Give the part of the data that opens with the line containing "Screen dimensions: 790x615" and closes with the line containing "coord(230,164)" back again, with "Instruction" swapped for "Command" wherever it occurs and every other character unchanged.

■ **Listing**:
##########

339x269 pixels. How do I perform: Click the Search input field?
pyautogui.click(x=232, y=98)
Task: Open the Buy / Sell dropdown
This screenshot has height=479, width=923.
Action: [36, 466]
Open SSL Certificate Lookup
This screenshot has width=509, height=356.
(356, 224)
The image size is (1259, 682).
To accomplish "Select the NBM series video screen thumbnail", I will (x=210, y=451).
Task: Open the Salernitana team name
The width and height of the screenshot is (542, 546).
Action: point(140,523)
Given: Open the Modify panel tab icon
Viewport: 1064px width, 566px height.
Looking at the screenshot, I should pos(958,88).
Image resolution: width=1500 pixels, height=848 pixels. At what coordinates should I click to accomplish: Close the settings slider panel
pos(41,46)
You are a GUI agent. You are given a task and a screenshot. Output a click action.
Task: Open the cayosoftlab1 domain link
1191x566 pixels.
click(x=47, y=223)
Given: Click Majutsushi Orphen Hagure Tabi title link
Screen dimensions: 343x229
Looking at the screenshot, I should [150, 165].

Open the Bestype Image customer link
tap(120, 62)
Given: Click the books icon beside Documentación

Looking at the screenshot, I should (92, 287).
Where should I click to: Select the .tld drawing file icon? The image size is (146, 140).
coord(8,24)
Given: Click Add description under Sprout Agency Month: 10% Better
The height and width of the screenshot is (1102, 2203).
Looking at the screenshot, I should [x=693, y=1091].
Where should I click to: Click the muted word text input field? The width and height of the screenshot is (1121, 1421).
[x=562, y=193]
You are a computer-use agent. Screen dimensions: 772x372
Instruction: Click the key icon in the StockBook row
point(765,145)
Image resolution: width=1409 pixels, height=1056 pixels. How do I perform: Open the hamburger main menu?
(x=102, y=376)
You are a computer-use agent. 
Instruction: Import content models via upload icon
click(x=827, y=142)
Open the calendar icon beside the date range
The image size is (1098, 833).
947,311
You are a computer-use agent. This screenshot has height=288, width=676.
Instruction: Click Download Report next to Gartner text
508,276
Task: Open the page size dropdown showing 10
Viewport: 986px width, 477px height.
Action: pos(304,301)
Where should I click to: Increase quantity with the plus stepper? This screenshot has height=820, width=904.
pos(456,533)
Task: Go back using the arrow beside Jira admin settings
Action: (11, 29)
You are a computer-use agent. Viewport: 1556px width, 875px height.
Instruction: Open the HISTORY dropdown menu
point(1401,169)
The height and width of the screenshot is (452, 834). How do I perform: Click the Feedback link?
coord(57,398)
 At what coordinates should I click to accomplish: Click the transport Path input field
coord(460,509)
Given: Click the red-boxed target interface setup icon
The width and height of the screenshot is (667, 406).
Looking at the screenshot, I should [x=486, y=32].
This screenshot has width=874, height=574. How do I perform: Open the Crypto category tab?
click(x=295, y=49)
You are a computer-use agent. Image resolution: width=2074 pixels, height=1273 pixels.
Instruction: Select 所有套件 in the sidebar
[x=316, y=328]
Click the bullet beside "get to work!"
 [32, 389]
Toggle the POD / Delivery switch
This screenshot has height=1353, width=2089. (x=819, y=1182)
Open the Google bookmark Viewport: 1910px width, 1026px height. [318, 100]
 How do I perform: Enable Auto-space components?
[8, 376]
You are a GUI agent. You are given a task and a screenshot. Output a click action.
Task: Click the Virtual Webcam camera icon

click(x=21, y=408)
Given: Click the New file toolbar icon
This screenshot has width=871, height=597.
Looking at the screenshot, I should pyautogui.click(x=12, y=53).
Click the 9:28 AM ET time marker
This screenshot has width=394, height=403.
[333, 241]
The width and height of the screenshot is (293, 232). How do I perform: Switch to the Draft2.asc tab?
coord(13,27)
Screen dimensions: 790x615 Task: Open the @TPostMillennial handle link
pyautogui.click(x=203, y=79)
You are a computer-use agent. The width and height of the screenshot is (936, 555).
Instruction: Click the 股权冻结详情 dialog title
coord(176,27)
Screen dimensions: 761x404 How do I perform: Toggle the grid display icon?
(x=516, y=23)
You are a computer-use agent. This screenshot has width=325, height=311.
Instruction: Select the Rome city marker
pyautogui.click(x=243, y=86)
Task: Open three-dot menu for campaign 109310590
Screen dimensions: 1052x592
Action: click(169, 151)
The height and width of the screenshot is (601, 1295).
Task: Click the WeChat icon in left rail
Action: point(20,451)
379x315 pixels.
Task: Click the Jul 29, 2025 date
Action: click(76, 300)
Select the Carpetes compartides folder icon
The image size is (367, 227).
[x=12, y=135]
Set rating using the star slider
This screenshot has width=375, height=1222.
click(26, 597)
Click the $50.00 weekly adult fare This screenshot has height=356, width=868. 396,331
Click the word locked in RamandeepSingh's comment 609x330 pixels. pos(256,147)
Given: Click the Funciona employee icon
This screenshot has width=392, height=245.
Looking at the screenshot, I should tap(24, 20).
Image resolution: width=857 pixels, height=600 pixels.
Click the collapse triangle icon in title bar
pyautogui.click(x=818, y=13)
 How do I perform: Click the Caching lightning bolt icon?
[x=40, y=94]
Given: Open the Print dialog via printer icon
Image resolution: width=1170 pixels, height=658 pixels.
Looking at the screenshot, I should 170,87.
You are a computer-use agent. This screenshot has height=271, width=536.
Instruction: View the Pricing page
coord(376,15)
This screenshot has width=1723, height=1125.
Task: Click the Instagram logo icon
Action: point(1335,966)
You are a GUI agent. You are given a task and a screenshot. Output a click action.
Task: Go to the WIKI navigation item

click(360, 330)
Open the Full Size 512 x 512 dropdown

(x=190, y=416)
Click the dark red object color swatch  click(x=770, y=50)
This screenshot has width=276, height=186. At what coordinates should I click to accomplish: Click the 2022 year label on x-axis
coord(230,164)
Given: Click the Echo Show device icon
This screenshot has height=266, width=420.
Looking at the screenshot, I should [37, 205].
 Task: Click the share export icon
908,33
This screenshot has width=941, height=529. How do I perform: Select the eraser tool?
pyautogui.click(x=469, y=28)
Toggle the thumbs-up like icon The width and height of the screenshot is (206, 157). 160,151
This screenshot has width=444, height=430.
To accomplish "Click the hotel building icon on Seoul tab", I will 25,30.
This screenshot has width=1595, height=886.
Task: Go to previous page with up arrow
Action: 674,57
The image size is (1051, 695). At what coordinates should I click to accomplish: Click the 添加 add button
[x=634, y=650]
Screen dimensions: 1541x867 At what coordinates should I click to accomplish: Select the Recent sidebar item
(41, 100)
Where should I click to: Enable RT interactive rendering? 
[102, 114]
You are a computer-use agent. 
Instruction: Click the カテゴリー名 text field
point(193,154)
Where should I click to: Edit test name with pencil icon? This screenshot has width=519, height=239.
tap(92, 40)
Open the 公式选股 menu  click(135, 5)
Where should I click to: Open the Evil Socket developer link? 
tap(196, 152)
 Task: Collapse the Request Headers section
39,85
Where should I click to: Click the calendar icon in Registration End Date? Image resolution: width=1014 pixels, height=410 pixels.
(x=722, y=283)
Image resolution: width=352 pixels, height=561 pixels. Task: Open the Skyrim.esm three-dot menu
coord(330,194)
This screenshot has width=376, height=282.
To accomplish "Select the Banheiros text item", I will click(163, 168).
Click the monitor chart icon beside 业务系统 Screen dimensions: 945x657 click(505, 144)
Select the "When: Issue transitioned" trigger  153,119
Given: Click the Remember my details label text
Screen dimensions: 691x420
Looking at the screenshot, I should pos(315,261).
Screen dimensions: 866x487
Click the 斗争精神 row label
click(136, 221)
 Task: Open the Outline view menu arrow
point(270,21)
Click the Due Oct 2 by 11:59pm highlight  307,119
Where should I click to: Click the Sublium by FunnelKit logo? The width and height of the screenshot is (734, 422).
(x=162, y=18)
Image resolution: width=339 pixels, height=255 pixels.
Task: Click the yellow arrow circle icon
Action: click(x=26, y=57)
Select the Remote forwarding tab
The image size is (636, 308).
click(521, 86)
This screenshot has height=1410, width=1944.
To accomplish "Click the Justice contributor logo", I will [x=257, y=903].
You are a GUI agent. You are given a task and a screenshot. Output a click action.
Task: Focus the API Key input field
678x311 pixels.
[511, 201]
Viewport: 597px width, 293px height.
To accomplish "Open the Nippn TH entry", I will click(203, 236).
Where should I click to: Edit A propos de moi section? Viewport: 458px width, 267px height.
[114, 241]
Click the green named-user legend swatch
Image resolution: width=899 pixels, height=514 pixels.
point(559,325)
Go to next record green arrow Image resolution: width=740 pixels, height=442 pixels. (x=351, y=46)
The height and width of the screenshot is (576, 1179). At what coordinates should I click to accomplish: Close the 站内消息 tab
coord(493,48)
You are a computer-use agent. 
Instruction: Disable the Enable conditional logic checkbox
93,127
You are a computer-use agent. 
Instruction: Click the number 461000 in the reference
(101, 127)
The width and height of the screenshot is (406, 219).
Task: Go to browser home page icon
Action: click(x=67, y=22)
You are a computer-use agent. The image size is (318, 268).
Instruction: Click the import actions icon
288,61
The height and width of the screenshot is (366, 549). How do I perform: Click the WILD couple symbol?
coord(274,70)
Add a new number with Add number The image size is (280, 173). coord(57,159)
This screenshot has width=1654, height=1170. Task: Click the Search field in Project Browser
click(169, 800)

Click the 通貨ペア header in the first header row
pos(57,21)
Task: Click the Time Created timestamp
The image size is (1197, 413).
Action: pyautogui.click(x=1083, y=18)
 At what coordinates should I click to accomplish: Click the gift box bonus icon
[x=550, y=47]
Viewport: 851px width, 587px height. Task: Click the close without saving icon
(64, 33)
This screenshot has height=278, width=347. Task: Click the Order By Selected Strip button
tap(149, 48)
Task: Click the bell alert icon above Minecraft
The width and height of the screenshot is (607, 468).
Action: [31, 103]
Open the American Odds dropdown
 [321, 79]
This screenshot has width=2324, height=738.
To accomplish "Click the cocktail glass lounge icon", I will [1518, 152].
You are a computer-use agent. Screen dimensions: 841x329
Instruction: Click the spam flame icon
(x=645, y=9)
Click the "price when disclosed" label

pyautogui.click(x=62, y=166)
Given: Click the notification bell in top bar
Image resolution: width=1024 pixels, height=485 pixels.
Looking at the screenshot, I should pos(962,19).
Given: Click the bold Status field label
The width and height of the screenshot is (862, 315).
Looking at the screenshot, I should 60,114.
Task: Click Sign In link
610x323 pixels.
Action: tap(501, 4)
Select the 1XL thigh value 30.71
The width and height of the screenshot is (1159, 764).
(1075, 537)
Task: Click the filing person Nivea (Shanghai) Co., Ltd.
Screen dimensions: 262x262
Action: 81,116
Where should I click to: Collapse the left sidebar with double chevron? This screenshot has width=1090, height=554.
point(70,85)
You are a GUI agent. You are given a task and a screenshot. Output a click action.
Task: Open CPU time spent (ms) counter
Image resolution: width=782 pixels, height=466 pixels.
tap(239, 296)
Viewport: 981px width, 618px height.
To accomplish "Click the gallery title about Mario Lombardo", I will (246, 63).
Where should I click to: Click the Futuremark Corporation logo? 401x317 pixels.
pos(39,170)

##########

■ **Solution to this exercise**:
Screen dimensions: 790x615 Task: Open the @TPostMillennial handle link
pyautogui.click(x=203, y=79)
You are a computer-use agent. The width and height of the screenshot is (936, 555).
Command: Click the 股权冻结详情 dialog title
coord(176,27)
Screen dimensions: 761x404 How do I perform: Toggle the grid display icon?
(x=516, y=23)
You are a computer-use agent. This screenshot has width=325, height=311.
Command: Select the Rome city marker
pyautogui.click(x=243, y=86)
Task: Open three-dot menu for campaign 109310590
Screen dimensions: 1052x592
Action: click(169, 151)
The height and width of the screenshot is (601, 1295).
Task: Click the WeChat icon in left rail
Action: point(20,451)
379x315 pixels.
Task: Click the Jul 29, 2025 date
Action: click(76, 300)
Select the Carpetes compartides folder icon
The image size is (367, 227).
[x=12, y=135]
Set rating using the star slider
This screenshot has width=375, height=1222.
click(26, 597)
Click the $50.00 weekly adult fare This screenshot has height=356, width=868. 396,331
Click the word locked in RamandeepSingh's comment 609x330 pixels. pos(256,147)
Given: Click the Funciona employee icon
This screenshot has width=392, height=245.
Looking at the screenshot, I should tap(24, 20).
Image resolution: width=857 pixels, height=600 pixels.
Click the collapse triangle icon in title bar
pyautogui.click(x=818, y=13)
 How do I perform: Click the Caching lightning bolt icon?
[x=40, y=94]
Given: Open the Print dialog via printer icon
Image resolution: width=1170 pixels, height=658 pixels.
Looking at the screenshot, I should 170,87.
You are a computer-use agent. This screenshot has height=271, width=536.
Command: View the Pricing page
coord(376,15)
This screenshot has width=1723, height=1125.
Task: Click the Instagram logo icon
Action: point(1335,966)
You are a GUI agent. You are given a task and a screenshot. Output a click action.
Task: Go to the WIKI navigation item

click(360, 330)
Open the Full Size 512 x 512 dropdown

(x=190, y=416)
Click the dark red object color swatch  click(x=770, y=50)
This screenshot has width=276, height=186. At what coordinates should I click to accomplish: Click the 2022 year label on x-axis
coord(230,164)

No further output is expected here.